LISC’s Beth Marcus said LISC’s pipeline of deals in low-income communities gives it an advantage. Over 40 years, LISC has invested $19 billion in affordable housing, retail and community facilities.
“Everyone’s talking about raising capital for opportunity funds,” Marcus told ImpactAlpha. “But where will they deploy it?”
Enterprise Community Partners, the Columbia, Maryland, financier and advocate for affordable housing, is planning a family of opportunity zone funds, according to Rachel Reilly, the firm’s director of impact investing. Enterprise has invested $36 billion over 30 years, creating nearly 529,000 homes.
Reilly tells ImpactAlpha that Enterprise also will use its investment platform to support other opportunity fund managers. Through its own fund and intermediation services Reilly says Enterprises believes it can generate $1 billion in opportunity zone investments deals over the next decade.
The Low Income Investment Fund in San Francisco is also planning an opportunity fund. “Like all our work it will have deep intentionality and outcomes tracking,” Tyler Jackson, the firm’s impact investment officer, tells ImpactAlpha.
LIIF, a community development finance institution, has invested $2.1 billion in low-income communities, mainly through debt, over 30 years. Jackson says LIIF “works closely with communities and borrowers where our dollars flow” to make such investment inclusive.
In Philadelphia, TPP Capital Management is launching the $100 million TPP Real Estate Development Fund as an opportunity fund to revitalize the blighted Tioga neighborhood adjacent to Temple University’s Health Sciences Campus.
The minority-led real estate investment firm will primarily focus on infill development, the restoration of vacant or under-used buildings, and bring in a mix of affordable, workforce and market-rate transit-oriented housing.
“We’re looking at all stakeholders,” says founder Anthony Miles.

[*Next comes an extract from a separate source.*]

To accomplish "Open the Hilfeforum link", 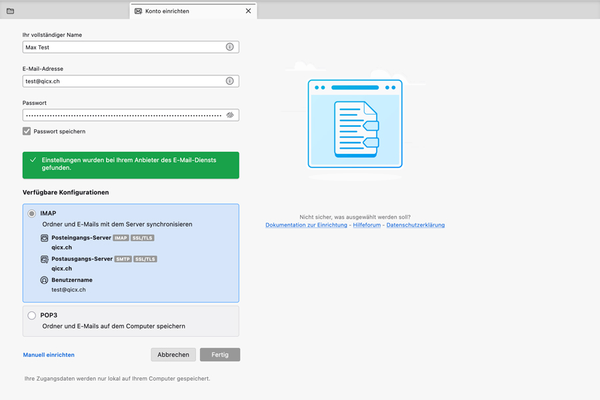I will point(367,225).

TPP will partner with farmers markets, vertical farms, university-assisted K-8 schools, a teaching kitchen for culinary medicine and co-working spaces and funders for minority-owned businesses, he says. “Gentrification goes wrong because developers are not thinking about all stakeholders, including the existing residents.”

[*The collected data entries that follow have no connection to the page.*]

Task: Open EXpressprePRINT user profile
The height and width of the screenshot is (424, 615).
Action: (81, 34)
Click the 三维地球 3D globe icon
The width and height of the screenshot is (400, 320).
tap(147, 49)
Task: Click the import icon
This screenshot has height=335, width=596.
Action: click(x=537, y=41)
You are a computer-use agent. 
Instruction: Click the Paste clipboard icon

Miles said TPP will offer at least 30% of the housing units at discounted rates to firefighters, police officers, teachers, healthcare and other services workers in exchange for their engagement in community programs like neighborhood watch and after-school tutoring.
In Colorado, Stephanie Gripne of the Impact Finance Center and Carl Palmer of LegacyWorks Group are teaming up for the Impact Days Opportunity Funds. Impact Days Opportunity Funds in various states would raise capital through direct public offerings, and offer different returns to different types of investors.
Gripne’s CO Impact Days is a statewide marketplace that brings together would-be impact investors and Colorado social ventures. Gripne says CO Impact Days has facilitated tens of millions of dollars in direct investments into more than 200 ventures in the arts, education, environment, health and human services.
Shekar Narasimhan at Beekman Advisors is exploring an opportunity fund of more than $100 million that would focus on incubating and investing in small businesses in small towns in Virginia and North Carolina initially, and then expanding to adjacent states. “I want to do this intentionally,” says Narasimhan, previously with Prudential Mortgage Capital Co. Narasimhan tells ImpactAlpha he’s talking to local, state and community leaders to scale investments in entrepreneurs launching bakeries, restaurants and construction companies that can build wealth and create jobs.
In Oregon, solar entrepreneur David Brown and investor Allen Alley are launching the Obsidian Opportunity Funds to extend solar power within the 86 opportunity zones in Oregon.
“I think (Opportunity Zones) will be very popular in renewable energy,” Brown told the Portland Business Journal. Long-term solar projects are well-aligned with opportunity zone incentives for holding investments over time, he said. Tax savings on new solar investments, said Brown, could be “like getting 33% more profit.”